Na avaliação do parlamentar, Justiça cumpriu seu papel, uma vez que não se pode penalizar o programa com base em suposições

O deputado Raoni Mendes (DEM) comentou, nesta quinta-feira (30), a decisão do Tribunal de Justiça da Paraíba em liberar a execução do Programa de Apoio ao Empreendimento na Paraíba (Empreender-PB) por parte do Governo do Estado.
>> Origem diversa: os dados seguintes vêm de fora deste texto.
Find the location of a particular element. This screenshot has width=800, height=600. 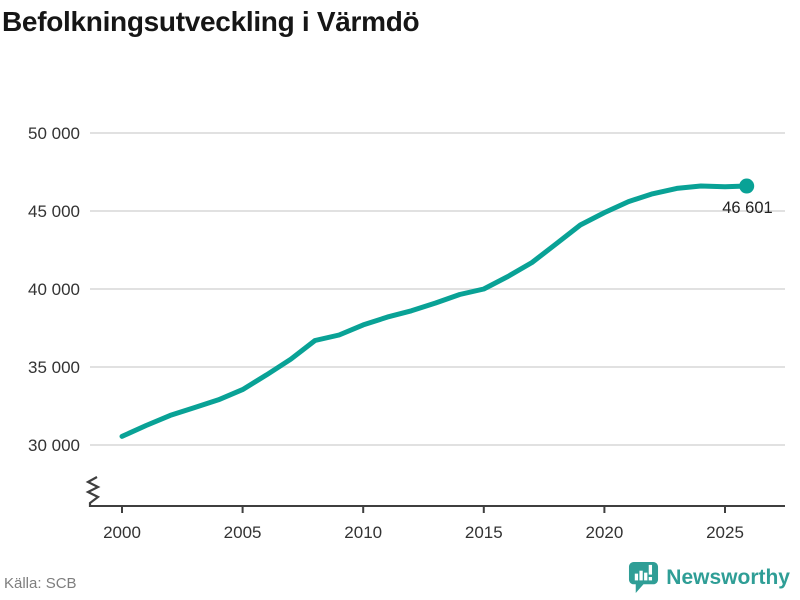

y-tick-label: 30 000 is located at coordinates (54, 446).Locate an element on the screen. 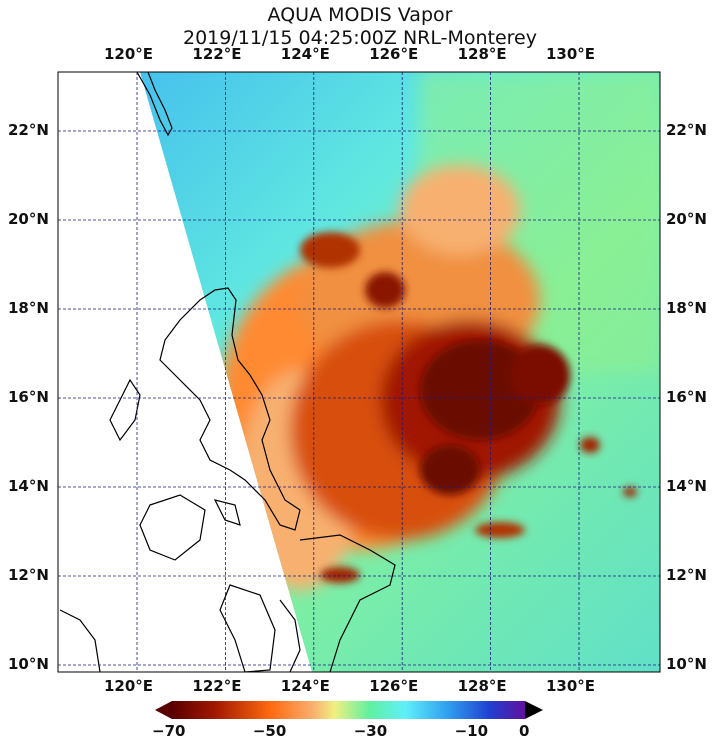 This screenshot has width=720, height=745. colorbar-tick-label: −70 is located at coordinates (169, 731).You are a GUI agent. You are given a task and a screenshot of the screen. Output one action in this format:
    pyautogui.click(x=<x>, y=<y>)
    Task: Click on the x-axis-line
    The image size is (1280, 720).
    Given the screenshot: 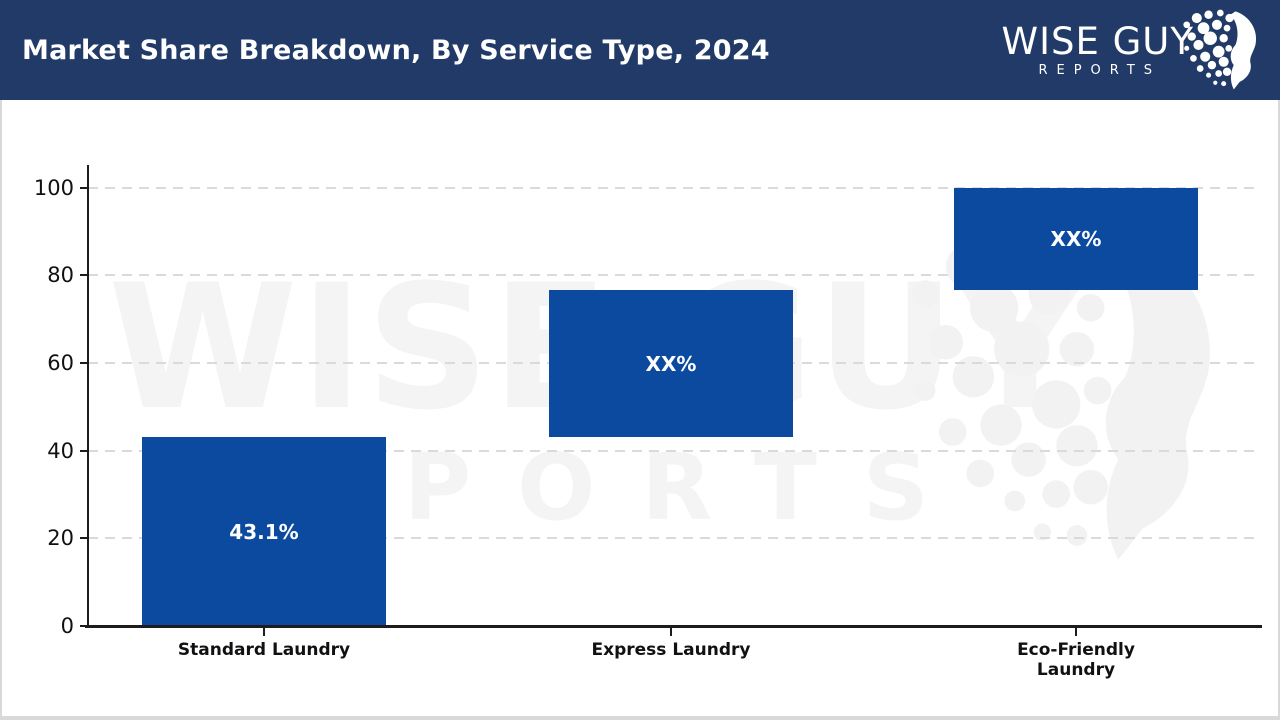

Na avaliação do parlamentar, a Justiça cumpriu seu papel, uma vez que não se pode, segundo ele, penalizar os beneficiários do programa com base em suposições.

“É inadmissível que se paralise um programa em detrimento de irregularidades que supostamente existam. Deve-se focar na correção das irregularidades, na investigação, e o programa continua. Não pode ser: por um, todos pagam”, avaliou Mendes. O deputado, que integra a base do governador Ricardo Coutinho (PSB), disse ainda que a Justiça cumpriu seu papel e que o TCE  deve “fazer uma reavaliação sobre paralisar programas que independem de governos”: “Foi feita justiça”, analisou.

Nesta quarta-feira (29), o juiz Tércio Chaves de Moura, convocado para substituir o desembargador Fred Coutinho, deferiu a liminar para suspender os efeitos do Acórdão APL-TC 00676/17 do Tribunal de Contas do Estado (TCE), que determinou a paralisação do programa. De acordo com a decisão, a suspensão é até o julgamento do mérito do Mandado de Segurança impetrado pelo Estado da Paraíba em face de suposta ilegalidade praticada pelo presidente do TCE.

O Estado argumentou que o Acórdão paralisou, de forma drástica e desproporcional, o Empreender-PB, programa de política pública voltado à geração de ocupação, renda e desenvolvimento econômico, prejudicando inúmeros cidadãos, que ficaram impedidos de ter acesso a incentivos que, ao longo de mais de seis anos, vêm beneficiando milhares de paraibanos. Disse, ainda, que o ato violou o devido processo legal, uma vez que expedido sem oportunizar o contraditório. Requereu, liminarmente, a suspensão do ato e, no mérito, a confirmação da medida.